Since the class is abstract I need to implement usingProxy() and
disconnect(). I'm a new programmer and I have no idea how to implement
those two methods.
Could I get any pointer?
thanks,
Ben
Ben - 10 Apr 2006 17:00 GMT
> I need to use the HttpURLConnection to get the status code of a connection.
>
[quoted text clipped - 6 lines]
> thanks,
> Ben
Another problem to add:
it's complaining about not having a constructor for HttpURLConnection in
my class that extends it, yet when I create a constructor it complains
that it doesn't have a return type...
Can a constructor even have a return type?
Thomas Fritsch - 10 Apr 2006 17:33 GMT
> I need to use the HttpURLConnection to get the status code of a
> connection.
>
> Since the class is abstract I need to implement usingProxy() and
> disconnect().
No, you do *not* need to implement these methods.
When you open a connection to an URL (http://...), probably by
url.openConnection();
you do *not* get an object of the abstract java.net.HttpURLConnection class
(the one whose documentation you've read) as such.
Instead you get an object of some non-abstract *subclass* of
java.net.HttpURLConnection, may be an object of class
sun.net.www.protocol.http.IDontKnowWhatConnection. Exactly what class you
get, you don't know and you don't need to know. Because this class is a
non-abstract class, it *has* implementations for all methods declared in
java.net.HttpURLConnection, including usingProxy() and disconnect().

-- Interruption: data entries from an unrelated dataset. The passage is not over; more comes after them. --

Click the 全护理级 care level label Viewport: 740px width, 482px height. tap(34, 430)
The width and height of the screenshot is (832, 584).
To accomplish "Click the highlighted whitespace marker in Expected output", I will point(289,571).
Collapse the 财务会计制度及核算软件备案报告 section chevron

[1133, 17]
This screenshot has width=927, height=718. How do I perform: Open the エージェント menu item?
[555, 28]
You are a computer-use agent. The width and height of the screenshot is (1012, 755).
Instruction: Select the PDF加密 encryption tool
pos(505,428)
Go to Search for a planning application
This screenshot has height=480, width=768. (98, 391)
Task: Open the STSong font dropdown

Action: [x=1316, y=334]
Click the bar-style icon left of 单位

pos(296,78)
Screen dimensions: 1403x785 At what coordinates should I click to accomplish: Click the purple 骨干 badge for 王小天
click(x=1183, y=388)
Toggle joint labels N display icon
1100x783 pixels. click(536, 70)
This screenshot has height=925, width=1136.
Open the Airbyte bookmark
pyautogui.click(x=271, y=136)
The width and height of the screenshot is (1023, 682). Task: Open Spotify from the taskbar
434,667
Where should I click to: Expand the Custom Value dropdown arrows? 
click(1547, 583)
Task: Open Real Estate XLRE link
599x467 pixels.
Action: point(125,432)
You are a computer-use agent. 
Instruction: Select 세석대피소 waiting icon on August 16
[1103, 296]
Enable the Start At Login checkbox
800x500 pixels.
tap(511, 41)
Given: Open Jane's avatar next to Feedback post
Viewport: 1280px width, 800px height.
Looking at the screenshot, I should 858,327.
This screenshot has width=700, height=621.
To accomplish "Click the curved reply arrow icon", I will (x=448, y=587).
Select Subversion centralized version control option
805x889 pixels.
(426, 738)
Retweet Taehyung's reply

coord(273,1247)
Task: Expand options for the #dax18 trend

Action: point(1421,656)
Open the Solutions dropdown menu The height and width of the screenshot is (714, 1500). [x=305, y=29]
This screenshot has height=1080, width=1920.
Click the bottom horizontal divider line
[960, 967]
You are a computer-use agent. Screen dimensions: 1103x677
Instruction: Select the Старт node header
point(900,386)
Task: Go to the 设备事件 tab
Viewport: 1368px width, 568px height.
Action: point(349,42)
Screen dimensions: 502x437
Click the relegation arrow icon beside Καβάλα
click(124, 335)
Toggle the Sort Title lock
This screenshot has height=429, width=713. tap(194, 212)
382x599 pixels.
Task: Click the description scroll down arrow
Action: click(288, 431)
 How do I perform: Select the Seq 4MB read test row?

Actually the non-abstract class will override *many* methods of
java.net.HttpURLConnection, not only the abstract ones.
> I'm a new programmer and I have no idea how to implement
> those two methods.
The key is to understand polymorphism. That means, when you have a method
SomeObject someMethod();
then you do *not* necessarily get an object of SomeObjecta s such, but you
may get an object of any subclass of SomeObject. Consider for example:
SomeObject someMethod() {
return new SomeSpecializedObject(...);
}
with the class implementation
class SomeSpecializedObject extends SomeObject {
...
}

Signature
"Thomas:Fritsch$ops.de".replace(':', '.').replace('$', '@')
Filip Larsen - 10 Apr 2006 17:38 GMT
> I need to use the HttpURLConnection to get the status code of a connection.
URL url = new URL("http://host/resource");
HttpURLConnection con = (HttpURLConnection) url.openConnection();
int response = con.getResponseCode();
> Since the class is abstract I need to implement usingProxy() and
> disconnect().
No you don't need to do that. What you do seem to need however is to
read up on how to use the Java API. There are plenty of good books out
there and you can even get some of it for free, like the Sun Java
tutorials:
http://java.sun.com/docs/books/tutorial/index.html
http://java.sun.com/docs/books/tutorial/networking/urls/index.html
and of course the Java API documentation itself
http://java.sun.com/j2se/1.5.0/docs/api/ or
http://java.sun.com/j2se/1.4.2/docs/api/
Regards,

Signature
Filip Larsen
Ben - 10 Apr 2006 20:15 GMT
Thanks for the help, it makes things a whole lot easier!